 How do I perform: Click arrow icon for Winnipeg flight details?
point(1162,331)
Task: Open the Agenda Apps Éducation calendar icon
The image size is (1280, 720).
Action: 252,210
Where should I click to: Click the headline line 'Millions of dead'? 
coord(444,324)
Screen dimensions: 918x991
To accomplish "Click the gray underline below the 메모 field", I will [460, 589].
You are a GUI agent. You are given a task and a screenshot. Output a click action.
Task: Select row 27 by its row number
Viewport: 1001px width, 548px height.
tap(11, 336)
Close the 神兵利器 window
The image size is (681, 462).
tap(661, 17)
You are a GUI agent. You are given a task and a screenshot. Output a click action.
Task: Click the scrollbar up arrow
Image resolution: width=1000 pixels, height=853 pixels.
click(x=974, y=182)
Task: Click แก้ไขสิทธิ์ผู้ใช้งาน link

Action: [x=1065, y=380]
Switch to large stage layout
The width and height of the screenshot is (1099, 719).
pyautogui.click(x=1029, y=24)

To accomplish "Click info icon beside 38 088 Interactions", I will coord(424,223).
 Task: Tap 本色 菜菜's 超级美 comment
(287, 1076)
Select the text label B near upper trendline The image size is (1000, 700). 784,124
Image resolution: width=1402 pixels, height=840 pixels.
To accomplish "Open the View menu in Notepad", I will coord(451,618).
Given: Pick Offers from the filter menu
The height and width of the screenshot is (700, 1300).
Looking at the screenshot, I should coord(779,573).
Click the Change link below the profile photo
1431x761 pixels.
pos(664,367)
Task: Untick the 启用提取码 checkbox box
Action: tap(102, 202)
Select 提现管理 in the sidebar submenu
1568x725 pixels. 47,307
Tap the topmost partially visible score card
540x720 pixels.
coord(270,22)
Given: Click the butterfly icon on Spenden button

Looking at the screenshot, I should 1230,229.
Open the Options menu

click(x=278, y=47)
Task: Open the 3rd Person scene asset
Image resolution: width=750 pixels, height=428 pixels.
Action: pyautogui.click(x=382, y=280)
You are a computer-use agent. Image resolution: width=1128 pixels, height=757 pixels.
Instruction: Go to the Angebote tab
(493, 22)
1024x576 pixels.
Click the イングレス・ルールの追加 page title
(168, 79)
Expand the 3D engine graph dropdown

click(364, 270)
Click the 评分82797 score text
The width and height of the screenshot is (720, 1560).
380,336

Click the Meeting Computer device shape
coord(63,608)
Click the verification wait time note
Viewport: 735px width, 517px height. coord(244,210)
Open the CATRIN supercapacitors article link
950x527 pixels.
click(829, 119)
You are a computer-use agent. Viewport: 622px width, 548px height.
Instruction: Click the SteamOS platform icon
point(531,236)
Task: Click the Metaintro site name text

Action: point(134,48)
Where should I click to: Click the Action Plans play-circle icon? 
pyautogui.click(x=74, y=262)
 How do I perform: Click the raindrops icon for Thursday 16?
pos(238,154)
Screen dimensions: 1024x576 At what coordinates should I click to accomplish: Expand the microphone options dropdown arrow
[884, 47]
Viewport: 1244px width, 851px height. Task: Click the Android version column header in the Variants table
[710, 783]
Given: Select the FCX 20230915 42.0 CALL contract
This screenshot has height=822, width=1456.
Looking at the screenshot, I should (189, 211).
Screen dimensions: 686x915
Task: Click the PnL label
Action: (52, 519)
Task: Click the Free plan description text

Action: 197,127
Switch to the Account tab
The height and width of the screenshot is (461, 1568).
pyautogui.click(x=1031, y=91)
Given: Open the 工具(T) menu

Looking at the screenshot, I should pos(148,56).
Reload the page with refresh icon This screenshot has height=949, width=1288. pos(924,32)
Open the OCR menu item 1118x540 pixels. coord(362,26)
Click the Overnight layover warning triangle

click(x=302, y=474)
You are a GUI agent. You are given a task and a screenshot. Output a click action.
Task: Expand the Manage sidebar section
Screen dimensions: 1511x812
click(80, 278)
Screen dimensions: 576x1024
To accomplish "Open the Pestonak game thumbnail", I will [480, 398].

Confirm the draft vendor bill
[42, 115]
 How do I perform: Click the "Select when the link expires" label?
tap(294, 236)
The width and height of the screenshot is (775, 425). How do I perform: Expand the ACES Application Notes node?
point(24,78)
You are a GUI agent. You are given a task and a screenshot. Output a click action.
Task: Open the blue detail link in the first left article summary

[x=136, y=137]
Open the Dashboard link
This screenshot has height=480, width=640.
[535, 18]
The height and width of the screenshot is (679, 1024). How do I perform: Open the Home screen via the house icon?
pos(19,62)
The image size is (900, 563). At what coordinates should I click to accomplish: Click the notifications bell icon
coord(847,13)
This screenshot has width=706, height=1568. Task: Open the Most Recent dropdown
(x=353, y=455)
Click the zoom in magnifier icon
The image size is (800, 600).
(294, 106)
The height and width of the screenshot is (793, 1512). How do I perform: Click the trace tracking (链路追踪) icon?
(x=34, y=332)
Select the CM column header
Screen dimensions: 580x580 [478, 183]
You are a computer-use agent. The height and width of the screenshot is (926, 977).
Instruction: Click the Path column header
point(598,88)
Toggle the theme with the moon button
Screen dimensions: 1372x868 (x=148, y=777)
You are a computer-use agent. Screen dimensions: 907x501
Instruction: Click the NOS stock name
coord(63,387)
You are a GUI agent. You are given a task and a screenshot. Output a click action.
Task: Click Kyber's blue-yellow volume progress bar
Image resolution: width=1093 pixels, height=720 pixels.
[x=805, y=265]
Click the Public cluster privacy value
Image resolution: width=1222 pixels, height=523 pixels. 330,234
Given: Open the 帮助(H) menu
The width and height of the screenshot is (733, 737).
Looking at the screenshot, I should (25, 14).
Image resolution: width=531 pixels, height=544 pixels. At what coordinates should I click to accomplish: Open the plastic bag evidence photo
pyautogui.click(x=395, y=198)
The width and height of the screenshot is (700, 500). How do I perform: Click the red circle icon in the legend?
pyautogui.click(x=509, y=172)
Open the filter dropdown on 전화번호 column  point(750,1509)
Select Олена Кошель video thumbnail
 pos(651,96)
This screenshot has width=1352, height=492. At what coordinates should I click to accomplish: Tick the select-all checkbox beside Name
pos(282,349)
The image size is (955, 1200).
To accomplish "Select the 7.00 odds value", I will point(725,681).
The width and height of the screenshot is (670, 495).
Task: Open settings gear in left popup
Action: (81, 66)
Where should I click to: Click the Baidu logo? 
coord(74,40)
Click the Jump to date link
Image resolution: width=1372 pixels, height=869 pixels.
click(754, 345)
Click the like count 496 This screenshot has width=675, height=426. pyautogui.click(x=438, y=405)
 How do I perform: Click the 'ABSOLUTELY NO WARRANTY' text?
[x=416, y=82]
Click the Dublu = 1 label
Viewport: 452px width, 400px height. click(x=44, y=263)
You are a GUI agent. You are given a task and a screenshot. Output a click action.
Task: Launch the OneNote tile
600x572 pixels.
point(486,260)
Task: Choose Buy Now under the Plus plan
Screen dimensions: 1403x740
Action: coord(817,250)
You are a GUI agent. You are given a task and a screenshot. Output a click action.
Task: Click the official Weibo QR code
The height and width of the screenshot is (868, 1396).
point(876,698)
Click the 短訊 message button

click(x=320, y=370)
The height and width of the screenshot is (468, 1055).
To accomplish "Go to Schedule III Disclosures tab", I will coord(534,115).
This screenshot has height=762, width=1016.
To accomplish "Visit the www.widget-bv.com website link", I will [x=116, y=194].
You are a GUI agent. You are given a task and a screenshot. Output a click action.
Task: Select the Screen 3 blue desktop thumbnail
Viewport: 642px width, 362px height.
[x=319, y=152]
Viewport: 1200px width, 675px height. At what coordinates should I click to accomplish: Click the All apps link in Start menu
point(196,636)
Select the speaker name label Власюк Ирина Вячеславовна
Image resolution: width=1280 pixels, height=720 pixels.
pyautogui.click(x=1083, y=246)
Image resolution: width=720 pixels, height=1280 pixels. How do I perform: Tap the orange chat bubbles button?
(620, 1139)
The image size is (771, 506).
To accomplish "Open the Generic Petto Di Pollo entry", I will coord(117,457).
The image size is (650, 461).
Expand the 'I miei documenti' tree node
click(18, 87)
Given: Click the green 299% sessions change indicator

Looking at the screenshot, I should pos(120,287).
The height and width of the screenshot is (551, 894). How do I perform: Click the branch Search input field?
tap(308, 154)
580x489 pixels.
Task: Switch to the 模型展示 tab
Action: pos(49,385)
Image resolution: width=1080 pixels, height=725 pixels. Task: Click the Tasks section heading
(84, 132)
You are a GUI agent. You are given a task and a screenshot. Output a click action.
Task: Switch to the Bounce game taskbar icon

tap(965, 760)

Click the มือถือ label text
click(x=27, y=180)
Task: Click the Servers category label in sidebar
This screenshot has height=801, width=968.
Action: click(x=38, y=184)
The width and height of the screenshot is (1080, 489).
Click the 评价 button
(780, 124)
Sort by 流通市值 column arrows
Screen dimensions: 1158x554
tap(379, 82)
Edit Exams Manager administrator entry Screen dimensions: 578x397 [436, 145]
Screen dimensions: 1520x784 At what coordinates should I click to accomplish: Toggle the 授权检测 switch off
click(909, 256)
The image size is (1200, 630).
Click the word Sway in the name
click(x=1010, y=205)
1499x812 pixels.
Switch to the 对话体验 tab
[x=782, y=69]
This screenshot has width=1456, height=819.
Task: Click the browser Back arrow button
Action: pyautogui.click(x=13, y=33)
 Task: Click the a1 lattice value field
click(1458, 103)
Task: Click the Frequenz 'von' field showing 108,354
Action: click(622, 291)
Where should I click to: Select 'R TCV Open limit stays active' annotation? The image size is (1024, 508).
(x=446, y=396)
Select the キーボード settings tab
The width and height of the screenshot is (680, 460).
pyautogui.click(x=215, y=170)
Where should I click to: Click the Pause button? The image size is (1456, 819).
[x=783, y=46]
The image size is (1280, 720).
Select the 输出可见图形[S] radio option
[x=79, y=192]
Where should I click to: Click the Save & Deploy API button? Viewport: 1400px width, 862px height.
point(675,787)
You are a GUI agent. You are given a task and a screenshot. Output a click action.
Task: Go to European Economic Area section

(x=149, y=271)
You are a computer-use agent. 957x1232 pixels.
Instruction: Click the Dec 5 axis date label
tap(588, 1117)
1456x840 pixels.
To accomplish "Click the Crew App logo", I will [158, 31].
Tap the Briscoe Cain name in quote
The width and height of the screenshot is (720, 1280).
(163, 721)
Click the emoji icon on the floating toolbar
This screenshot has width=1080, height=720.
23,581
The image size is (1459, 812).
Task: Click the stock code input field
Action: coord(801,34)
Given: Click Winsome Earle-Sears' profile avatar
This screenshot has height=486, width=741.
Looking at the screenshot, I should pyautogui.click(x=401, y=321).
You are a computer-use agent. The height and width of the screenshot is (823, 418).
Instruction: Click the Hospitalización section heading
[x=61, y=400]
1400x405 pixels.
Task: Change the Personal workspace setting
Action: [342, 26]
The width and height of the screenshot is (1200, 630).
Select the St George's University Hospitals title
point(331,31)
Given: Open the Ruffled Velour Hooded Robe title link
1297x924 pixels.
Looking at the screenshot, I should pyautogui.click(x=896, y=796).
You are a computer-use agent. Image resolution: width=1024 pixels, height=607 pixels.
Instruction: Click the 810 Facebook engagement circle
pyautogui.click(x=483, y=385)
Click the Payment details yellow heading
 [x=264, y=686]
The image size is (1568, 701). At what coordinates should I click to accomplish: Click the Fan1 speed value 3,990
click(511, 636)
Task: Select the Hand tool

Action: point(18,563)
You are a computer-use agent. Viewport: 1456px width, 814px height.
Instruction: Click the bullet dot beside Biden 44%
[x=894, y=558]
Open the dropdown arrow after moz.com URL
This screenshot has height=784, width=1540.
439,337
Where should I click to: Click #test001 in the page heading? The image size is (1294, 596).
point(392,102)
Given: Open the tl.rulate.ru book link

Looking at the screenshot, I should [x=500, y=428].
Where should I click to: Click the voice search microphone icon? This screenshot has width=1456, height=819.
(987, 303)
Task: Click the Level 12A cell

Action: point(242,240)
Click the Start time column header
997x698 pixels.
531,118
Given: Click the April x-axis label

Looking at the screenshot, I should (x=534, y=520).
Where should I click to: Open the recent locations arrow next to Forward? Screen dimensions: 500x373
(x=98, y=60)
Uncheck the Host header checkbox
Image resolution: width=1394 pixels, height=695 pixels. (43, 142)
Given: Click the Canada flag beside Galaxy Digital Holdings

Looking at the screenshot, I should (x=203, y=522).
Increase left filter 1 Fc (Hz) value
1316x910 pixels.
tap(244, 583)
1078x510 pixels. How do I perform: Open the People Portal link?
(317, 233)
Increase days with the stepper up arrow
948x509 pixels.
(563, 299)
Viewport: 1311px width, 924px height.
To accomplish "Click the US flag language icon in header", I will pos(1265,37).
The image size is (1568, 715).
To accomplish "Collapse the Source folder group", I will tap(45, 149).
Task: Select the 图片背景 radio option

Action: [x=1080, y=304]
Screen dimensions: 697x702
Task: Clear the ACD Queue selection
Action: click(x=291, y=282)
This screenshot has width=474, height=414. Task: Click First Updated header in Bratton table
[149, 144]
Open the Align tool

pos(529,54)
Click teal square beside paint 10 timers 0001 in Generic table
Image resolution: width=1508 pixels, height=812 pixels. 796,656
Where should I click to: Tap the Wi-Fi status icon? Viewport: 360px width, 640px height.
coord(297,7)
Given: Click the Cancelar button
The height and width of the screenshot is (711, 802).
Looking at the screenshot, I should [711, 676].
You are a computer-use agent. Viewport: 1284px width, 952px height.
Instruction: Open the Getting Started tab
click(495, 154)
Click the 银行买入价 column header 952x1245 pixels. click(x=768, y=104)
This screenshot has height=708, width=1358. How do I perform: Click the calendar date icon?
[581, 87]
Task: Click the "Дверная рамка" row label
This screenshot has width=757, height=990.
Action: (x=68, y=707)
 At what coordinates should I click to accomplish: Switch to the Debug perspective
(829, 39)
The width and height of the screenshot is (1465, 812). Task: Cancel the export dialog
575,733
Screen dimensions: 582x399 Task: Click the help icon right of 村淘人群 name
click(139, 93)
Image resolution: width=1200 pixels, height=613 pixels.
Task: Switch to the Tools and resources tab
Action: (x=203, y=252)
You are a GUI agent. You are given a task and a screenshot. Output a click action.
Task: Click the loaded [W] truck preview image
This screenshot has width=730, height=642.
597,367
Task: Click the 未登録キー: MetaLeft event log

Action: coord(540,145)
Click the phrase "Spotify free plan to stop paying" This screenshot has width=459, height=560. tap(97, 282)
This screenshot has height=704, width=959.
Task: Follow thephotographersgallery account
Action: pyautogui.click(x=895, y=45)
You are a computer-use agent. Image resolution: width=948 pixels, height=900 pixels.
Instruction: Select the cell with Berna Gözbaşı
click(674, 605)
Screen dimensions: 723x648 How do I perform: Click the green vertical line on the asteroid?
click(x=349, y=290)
■ ■ ■ ■
§ Stated exercise: Render the records, from their first line through the line containing "Action: pyautogui.click(x=382, y=280)", as a JSON list of strings with one string per line, leaving out any blank lines.

§ Output for this exercise:
[
  " How do I perform: Click arrow icon for Winnipeg flight details?",
  "point(1162,331)",
  "Task: Open the Agenda Apps Éducation calendar icon",
  "The image size is (1280, 720).",
  "Action: 252,210",
  "Where should I click to: Click the headline line 'Millions of dead'? ",
  "coord(444,324)",
  "Screen dimensions: 918x991",
  "To accomplish \"Click the gray underline below the 메모 field\", I will [460, 589].",
  "You are a GUI agent. You are given a task and a screenshot. Output a click action.",
  "Task: Select row 27 by its row number",
  "Viewport: 1001px width, 548px height.",
  "tap(11, 336)",
  "Close the 神兵利器 window",
  "The image size is (681, 462).",
  "tap(661, 17)",
  "You are a GUI agent. You are given a task and a screenshot. Output a click action.",
  "Task: Click the scrollbar up arrow",
  "Image resolution: width=1000 pixels, height=853 pixels.",
  "click(x=974, y=182)",
  "Task: Click แก้ไขสิทธิ์ผู้ใช้งาน link",
  "Action: [x=1065, y=380]",
  "Switch to large stage layout",
  "The width and height of the screenshot is (1099, 719).",
  "pyautogui.click(x=1029, y=24)",
  "To accomplish \"Click info icon beside 38 088 Interactions\", I will coord(424,223).",
  " Task: Tap 本色 菜菜's 超级美 comment",
  "(287, 1076)",
  "Select the text label B near upper trendline The image size is (1000, 700). 784,124",
  "Image resolution: width=1402 pixels, height=840 pixels.",
  "To accomplish \"Open the View menu in Notepad\", I will coord(451,618).",
  "Given: Pick Offers from the filter menu",
  "The height and width of the screenshot is (700, 1300).",
  "Looking at the screenshot, I should coord(779,573).",
  "Click the Change link below the profile photo",
  "1431x761 pixels.",
  "pos(664,367)",
  "Task: Untick the 启用提取码 checkbox box",
  "Action: tap(102, 202)",
  "Select 提现管理 in the sidebar submenu",
  "1568x725 pixels. 47,307",
  "Tap the topmost partially visible score card",
  "540x720 pixels.",
  "coord(270,22)",
  "Given: Click the butterfly icon on Spenden button",
  "Looking at the screenshot, I should 1230,229.",
  "Open the Options menu",
  "click(x=278, y=47)",
  "Task: Open the 3rd Person scene asset",
  "Image resolution: width=750 pixels, height=428 pixels.",
  "Action: pyautogui.click(x=382, y=280)"
]